The carbon dioxide equivalent (CO₂e or CO₂eq or CO₂-e or CO₂-eq) can be calculated from the GWP. For any gas, it is the mass of CO₂ that would warm the earth as much as the mass of that gas. Thus it provides a common scale for measuring the climate effects of different gases. It is calculated as GWP times mass of the other gas.

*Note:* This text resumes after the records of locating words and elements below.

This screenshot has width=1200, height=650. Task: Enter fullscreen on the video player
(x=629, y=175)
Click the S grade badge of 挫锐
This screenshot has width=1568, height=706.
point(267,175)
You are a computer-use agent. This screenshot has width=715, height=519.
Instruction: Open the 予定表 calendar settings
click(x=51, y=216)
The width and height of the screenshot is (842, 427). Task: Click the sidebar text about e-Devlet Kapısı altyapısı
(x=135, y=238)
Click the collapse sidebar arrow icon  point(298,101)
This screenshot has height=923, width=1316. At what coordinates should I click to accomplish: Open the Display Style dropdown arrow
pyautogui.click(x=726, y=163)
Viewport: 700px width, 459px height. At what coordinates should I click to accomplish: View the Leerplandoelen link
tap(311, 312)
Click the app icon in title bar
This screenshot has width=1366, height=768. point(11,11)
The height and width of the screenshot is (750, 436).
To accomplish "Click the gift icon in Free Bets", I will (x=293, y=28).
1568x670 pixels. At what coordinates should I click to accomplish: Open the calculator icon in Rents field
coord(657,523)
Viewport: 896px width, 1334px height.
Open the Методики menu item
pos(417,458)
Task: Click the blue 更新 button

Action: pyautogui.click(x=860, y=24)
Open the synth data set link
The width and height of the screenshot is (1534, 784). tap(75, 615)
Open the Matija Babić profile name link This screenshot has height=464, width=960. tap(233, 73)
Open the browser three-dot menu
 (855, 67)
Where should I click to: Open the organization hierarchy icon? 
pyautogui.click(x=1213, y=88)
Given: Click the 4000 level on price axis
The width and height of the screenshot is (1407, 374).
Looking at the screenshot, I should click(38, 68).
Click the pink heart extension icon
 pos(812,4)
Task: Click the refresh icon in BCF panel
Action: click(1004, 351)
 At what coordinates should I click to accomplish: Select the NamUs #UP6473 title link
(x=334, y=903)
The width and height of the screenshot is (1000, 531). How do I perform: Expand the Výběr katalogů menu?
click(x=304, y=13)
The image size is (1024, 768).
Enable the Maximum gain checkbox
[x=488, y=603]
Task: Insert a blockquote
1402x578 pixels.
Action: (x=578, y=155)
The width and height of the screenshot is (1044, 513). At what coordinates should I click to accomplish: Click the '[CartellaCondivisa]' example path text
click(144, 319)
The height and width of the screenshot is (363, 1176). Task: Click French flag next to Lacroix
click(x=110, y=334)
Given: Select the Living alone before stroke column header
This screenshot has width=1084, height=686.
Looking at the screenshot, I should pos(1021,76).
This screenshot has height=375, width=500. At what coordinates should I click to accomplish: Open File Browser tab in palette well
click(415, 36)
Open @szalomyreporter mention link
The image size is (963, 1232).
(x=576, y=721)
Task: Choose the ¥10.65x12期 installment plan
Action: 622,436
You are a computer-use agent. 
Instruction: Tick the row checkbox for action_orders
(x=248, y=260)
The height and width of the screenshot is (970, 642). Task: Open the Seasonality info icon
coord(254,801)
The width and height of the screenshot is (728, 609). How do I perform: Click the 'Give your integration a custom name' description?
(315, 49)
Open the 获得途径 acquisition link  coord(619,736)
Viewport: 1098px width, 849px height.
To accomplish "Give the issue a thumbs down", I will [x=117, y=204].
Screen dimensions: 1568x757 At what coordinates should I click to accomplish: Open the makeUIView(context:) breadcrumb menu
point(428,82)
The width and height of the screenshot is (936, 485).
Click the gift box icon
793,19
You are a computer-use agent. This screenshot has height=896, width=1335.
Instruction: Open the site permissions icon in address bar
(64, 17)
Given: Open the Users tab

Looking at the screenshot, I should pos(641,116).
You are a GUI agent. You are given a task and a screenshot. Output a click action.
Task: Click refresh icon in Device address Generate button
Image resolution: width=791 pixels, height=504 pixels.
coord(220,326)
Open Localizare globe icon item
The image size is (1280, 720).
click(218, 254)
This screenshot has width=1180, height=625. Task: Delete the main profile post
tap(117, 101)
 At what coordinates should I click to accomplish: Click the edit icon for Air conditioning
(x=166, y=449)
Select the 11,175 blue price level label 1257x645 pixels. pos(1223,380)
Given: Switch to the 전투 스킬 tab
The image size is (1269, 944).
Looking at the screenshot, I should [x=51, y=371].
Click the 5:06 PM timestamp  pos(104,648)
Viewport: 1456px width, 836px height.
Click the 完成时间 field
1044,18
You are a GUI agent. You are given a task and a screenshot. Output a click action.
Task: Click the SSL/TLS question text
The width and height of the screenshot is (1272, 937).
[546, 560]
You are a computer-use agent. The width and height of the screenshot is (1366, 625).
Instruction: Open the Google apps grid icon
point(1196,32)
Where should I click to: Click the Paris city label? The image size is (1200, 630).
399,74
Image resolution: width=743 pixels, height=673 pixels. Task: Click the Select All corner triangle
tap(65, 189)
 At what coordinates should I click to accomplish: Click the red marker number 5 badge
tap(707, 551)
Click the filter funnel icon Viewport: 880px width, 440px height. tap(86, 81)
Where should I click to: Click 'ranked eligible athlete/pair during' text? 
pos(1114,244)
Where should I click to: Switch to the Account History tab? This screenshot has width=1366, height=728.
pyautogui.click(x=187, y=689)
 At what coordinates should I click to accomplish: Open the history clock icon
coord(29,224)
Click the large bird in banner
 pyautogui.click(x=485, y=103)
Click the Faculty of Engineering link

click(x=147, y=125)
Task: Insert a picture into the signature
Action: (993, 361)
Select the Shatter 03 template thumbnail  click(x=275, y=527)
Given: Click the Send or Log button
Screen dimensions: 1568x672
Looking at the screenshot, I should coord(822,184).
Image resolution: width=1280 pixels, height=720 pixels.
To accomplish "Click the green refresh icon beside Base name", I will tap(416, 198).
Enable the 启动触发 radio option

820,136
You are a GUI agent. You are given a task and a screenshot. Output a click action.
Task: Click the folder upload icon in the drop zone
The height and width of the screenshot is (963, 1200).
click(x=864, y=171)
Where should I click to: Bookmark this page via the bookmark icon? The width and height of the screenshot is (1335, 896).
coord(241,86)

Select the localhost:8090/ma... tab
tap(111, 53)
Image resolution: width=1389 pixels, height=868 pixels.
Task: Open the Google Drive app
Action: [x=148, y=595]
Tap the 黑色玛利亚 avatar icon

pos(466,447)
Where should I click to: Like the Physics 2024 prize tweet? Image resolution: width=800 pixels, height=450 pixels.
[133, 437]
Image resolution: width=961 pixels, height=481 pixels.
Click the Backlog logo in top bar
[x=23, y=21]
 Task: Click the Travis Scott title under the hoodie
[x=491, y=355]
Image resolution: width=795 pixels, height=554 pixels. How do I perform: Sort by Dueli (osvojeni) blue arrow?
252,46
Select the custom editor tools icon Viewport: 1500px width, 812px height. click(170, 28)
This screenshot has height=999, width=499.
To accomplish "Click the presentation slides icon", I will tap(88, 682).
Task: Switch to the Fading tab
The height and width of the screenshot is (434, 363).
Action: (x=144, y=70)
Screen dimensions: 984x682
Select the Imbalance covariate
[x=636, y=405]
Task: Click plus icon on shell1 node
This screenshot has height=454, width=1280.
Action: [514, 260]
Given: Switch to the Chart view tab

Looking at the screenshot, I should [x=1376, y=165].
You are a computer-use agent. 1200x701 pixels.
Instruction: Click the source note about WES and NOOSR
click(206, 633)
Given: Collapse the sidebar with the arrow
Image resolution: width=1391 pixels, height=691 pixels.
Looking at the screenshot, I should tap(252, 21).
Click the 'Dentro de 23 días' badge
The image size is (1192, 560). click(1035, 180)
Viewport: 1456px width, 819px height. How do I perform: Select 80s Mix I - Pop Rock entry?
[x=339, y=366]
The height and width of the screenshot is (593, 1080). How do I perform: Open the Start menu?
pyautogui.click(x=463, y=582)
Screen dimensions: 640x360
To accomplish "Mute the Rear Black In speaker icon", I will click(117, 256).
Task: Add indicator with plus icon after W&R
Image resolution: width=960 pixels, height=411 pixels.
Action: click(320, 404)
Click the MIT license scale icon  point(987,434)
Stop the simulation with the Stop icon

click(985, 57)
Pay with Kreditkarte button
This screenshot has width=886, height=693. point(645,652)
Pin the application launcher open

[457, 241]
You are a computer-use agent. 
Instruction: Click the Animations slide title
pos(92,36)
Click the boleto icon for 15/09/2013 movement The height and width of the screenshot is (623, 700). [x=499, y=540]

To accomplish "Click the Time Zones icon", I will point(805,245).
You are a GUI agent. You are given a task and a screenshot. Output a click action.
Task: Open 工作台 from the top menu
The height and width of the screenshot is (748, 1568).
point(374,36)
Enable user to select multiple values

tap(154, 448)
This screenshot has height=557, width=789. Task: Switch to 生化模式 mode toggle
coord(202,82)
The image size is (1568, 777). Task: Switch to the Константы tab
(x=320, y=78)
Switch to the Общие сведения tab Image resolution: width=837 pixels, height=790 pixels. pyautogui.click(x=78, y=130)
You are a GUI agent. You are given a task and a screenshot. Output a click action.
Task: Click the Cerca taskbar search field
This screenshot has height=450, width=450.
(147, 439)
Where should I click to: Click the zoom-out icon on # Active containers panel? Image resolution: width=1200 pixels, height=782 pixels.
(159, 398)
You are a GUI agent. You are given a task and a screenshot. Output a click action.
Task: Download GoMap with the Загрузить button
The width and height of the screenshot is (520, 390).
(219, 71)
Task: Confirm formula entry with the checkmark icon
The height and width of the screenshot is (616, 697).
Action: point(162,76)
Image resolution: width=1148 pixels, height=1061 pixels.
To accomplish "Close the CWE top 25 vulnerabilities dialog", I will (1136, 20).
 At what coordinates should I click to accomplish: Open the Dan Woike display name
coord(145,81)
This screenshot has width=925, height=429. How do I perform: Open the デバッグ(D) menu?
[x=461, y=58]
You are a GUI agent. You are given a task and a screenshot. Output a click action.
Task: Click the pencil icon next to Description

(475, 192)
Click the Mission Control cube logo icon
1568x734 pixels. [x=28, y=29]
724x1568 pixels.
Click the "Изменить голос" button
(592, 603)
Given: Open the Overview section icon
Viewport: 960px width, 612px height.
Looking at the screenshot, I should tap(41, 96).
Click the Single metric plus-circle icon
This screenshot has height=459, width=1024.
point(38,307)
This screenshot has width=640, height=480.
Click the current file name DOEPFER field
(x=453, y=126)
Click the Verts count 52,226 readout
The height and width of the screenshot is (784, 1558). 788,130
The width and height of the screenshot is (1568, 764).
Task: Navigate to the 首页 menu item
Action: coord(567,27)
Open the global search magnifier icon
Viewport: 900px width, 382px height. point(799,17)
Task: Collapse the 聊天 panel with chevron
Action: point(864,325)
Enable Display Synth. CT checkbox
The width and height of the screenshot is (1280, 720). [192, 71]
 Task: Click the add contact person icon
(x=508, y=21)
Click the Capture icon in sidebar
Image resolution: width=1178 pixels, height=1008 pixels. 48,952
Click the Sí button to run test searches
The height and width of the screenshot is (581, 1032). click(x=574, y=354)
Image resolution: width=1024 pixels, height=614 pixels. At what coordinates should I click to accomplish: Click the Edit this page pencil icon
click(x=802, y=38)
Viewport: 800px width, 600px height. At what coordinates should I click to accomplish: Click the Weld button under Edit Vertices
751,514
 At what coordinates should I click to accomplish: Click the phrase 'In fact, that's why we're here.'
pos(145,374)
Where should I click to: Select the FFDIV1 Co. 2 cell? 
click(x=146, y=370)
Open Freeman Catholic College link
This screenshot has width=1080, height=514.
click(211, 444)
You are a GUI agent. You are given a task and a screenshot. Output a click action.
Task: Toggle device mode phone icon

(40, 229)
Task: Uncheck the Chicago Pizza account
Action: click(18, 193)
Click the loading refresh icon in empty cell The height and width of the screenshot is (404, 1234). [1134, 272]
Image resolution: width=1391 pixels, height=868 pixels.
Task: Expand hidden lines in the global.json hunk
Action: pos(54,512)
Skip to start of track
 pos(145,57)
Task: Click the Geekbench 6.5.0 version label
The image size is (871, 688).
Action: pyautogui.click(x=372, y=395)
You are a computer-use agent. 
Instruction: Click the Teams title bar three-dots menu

List of all greenhouse gases

The contribution of each gas to the enhanced greenhouse effect is determined by the characteristics of that gas, its abundance, and any indirect effects it may cause. For example, the direct radiative effect of a mass of methane is about 84 times stronger than the same mass of carbon dioxide over a 20-year time frame.^[45] Since the 1980s, greenhouse gas forcing contributions (relative to year 1750) are also estimated with high accuracy using IPCC-recommended expressions derived from radiative transfer models.^[46]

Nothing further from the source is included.